Dr. Talabani said that more than 300 patients she has been studying,
who were exposed in childhood, seemed to have an "extremely high
incidence of illness." She determined exposure according to the
history patients relayed: a history of chemical burns indicated
exposure to mustard gas, while lack of coordination or seizures
after an airstrike indicated a nerve agent.
"Unfortunately little is known because this is the first group
studied," Dr. Talabani said. "There are very severe breathing
problems, skin problems and eye problems, such as corneal scarring
that has already required transplants."
Over the years, a large number of former Iranian soldiers and a
smaller number of Kurds who say they were exposed to chemical
weapons have been seen at European hospitals with a broad range of
medical complaints. There are no blood tests that serve as markers
for chemical exposure, though scientists like Mr. Hay say such
"tracks" could be discovered with research.

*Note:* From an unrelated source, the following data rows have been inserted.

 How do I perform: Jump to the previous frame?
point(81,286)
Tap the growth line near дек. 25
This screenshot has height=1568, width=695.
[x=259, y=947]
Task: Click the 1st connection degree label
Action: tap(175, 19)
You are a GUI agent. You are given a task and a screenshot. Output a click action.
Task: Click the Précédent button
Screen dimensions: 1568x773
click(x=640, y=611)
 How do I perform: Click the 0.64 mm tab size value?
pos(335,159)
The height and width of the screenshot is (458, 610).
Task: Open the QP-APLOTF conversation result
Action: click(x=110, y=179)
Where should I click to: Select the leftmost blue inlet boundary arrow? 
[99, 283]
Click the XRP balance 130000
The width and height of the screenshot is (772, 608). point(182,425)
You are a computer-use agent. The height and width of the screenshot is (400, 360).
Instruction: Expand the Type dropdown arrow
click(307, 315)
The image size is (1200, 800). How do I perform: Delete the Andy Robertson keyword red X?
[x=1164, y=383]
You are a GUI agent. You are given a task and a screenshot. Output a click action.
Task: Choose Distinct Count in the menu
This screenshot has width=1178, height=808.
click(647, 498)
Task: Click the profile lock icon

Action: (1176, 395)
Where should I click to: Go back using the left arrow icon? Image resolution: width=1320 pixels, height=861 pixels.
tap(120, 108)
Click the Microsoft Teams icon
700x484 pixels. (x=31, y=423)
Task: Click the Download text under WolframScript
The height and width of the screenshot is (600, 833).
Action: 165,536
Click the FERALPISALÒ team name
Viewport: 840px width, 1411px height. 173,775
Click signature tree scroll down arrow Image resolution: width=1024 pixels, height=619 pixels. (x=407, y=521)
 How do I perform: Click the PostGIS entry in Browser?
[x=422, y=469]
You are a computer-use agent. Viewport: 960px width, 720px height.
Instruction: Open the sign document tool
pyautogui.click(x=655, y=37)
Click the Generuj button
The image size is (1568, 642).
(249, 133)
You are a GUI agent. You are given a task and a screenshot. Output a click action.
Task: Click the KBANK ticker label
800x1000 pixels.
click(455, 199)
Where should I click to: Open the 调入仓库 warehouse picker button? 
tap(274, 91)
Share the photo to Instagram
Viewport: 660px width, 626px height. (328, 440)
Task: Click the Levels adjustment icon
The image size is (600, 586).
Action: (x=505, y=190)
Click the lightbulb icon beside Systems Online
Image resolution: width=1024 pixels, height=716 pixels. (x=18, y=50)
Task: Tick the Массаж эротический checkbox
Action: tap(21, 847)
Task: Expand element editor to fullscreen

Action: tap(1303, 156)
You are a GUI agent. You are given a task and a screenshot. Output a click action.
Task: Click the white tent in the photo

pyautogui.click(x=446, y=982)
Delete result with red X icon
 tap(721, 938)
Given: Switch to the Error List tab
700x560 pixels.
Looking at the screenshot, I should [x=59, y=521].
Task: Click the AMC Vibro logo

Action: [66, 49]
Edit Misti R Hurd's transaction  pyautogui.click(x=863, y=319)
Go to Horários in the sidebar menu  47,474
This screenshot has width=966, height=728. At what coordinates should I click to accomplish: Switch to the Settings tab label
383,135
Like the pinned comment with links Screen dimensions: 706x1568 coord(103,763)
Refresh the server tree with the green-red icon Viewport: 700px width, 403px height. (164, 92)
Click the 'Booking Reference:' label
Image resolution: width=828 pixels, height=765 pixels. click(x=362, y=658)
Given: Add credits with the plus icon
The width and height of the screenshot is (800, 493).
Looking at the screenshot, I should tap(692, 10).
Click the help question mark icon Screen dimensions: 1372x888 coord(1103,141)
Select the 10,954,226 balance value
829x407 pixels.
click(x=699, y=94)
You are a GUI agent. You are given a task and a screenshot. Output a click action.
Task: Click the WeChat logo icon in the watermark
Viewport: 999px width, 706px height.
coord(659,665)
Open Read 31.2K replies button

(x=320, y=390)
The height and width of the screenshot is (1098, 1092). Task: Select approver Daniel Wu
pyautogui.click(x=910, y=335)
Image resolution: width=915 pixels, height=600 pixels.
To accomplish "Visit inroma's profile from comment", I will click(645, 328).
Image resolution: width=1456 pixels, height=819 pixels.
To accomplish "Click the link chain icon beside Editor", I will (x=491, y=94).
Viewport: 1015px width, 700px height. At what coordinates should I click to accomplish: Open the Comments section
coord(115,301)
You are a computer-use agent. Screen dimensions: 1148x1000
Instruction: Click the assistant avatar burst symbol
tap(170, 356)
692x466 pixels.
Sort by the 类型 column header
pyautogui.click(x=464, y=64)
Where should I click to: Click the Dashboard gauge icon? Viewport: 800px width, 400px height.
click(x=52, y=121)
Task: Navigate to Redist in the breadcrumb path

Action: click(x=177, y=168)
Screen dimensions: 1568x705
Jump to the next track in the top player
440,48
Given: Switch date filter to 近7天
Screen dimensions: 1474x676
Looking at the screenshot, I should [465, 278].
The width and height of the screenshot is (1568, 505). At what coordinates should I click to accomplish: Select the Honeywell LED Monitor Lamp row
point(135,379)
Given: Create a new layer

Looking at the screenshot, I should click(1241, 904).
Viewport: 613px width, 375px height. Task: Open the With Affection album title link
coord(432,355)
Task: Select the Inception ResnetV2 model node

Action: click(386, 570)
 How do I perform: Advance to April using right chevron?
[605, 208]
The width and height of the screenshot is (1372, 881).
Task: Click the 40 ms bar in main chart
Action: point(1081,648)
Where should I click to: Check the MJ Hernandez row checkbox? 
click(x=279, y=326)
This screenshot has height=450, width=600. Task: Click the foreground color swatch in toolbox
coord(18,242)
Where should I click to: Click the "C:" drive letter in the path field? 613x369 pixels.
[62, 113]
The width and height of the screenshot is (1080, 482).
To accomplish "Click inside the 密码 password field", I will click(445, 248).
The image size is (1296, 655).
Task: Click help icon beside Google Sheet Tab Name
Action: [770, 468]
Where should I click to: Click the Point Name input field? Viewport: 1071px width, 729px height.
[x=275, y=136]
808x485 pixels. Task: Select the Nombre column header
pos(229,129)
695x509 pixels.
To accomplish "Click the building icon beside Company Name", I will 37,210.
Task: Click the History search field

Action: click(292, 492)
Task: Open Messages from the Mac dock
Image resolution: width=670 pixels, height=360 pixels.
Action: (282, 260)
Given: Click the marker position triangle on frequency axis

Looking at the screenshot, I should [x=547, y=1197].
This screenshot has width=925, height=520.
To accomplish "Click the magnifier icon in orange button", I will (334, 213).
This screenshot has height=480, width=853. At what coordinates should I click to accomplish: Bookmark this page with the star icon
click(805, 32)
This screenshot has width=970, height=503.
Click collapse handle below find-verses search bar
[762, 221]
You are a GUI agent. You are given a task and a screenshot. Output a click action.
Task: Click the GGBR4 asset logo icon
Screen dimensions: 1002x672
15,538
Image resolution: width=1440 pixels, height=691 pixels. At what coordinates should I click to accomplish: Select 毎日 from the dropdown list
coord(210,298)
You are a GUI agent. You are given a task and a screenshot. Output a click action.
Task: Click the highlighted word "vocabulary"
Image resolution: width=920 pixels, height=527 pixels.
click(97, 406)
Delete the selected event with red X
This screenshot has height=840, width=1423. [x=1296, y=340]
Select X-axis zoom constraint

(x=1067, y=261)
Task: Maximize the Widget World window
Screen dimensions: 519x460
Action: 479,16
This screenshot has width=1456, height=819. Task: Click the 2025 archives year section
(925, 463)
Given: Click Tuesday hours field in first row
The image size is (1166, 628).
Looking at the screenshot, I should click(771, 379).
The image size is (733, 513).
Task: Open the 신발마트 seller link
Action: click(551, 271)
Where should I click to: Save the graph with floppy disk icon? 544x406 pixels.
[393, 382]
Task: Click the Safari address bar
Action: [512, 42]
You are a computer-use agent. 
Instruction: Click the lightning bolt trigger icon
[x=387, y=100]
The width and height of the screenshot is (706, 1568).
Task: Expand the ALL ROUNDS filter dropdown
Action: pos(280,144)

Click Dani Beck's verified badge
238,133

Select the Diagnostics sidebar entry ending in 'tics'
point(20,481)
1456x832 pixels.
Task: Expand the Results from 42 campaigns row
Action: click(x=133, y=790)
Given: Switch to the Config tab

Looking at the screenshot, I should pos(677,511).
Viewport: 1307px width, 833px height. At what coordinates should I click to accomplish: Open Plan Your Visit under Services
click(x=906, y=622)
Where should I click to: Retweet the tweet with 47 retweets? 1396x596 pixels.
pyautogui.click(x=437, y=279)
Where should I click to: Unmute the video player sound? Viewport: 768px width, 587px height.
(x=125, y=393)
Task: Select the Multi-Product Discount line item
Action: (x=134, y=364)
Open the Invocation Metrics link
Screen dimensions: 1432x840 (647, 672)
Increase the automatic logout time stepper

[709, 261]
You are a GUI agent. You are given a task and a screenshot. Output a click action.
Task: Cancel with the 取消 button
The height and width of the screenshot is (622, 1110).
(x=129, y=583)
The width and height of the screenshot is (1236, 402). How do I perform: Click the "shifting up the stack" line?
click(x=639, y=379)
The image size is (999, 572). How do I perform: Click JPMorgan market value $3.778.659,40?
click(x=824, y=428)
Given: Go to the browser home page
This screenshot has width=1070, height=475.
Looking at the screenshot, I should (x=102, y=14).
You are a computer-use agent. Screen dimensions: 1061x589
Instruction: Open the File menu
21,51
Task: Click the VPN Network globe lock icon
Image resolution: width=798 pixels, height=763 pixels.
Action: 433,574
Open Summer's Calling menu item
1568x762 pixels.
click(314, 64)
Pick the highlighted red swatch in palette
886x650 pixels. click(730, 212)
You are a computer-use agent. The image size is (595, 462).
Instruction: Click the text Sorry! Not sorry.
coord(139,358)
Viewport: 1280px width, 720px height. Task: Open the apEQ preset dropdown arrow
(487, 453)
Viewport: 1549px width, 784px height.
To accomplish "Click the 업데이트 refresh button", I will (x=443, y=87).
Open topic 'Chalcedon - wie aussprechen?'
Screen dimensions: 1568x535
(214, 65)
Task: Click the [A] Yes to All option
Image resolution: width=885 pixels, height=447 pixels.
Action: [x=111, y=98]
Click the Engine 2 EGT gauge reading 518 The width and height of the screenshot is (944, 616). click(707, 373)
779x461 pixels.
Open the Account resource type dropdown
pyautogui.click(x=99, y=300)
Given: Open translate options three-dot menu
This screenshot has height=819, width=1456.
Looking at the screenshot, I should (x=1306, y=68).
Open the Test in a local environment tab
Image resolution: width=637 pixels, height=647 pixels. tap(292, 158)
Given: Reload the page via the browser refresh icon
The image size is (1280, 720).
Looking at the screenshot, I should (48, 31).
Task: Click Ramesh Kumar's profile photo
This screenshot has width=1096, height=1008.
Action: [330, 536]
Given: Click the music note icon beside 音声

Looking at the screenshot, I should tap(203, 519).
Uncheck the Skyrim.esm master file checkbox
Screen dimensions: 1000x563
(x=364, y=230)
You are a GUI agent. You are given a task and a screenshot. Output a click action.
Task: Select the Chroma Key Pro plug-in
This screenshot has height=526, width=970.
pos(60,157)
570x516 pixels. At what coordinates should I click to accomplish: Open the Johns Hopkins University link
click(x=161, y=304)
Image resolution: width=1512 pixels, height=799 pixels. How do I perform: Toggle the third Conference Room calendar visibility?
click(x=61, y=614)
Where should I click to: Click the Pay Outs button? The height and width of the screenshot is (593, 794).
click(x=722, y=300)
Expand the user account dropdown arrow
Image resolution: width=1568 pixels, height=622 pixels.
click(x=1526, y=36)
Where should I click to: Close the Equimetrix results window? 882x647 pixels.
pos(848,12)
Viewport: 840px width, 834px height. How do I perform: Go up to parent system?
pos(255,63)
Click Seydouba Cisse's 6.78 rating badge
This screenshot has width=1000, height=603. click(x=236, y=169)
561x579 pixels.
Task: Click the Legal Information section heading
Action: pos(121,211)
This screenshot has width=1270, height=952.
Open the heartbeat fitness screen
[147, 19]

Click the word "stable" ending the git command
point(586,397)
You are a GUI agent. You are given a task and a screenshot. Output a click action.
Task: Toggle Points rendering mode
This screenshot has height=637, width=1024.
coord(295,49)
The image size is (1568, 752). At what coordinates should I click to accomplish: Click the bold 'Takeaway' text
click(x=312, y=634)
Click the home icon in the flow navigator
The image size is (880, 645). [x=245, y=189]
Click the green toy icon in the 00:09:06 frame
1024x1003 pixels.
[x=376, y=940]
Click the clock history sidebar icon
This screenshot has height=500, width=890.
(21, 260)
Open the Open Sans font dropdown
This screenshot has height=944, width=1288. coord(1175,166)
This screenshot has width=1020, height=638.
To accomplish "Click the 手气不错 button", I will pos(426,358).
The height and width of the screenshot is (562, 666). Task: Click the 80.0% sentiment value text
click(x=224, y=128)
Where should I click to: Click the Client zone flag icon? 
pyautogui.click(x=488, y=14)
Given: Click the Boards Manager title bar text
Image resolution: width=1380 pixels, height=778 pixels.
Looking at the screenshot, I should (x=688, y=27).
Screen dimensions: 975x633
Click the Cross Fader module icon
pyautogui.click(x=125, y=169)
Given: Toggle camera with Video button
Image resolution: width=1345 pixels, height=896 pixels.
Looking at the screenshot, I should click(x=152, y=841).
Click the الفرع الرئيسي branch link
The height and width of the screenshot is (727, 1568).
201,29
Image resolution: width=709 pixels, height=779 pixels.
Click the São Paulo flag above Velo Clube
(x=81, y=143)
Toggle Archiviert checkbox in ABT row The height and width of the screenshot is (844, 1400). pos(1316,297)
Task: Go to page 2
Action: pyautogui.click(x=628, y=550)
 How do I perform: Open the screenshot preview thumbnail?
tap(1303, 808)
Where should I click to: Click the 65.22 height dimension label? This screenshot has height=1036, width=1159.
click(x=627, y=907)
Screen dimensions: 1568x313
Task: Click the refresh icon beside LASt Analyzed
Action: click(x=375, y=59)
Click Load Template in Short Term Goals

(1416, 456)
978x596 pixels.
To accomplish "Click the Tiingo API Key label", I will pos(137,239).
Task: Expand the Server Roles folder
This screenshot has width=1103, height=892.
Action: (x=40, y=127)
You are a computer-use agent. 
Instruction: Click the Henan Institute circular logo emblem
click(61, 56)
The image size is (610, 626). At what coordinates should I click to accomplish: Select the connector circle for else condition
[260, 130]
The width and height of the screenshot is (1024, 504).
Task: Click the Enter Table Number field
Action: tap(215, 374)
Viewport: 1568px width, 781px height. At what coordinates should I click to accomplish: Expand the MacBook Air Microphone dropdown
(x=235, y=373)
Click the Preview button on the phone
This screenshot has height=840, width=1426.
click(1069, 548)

"Diagnosis was based on clinical history and signs and symptoms,"
Mr. Willems said.
Because of the lack of hard data and the imprecise testing, there is
some disagreement about how many people were affected and what
chemical compounds were used.
Dr. Heyndrickx says he believes that the Iraqi Army used cyanide and
biological toxins as well as mustard gas and sarin, making him
somewhat of a maverick in the field, since most other scientists
feel that the evidence doesn't support this claim.
Still, he was one of the few Western experts in Halabja just after
the attack, and the samples in his lab, particularly the clothing,
could still provide valuable clues if they were properly sealed and
stored, Mr. Hay said.
"People now tend to say it's obvious that Saddam committed crimes,
but for legal and international standards we need to have evidence,"
said Mr. Haji, the researcher, whose testimony has been accepted by
the court. "Only then can people who were exposed be compensated."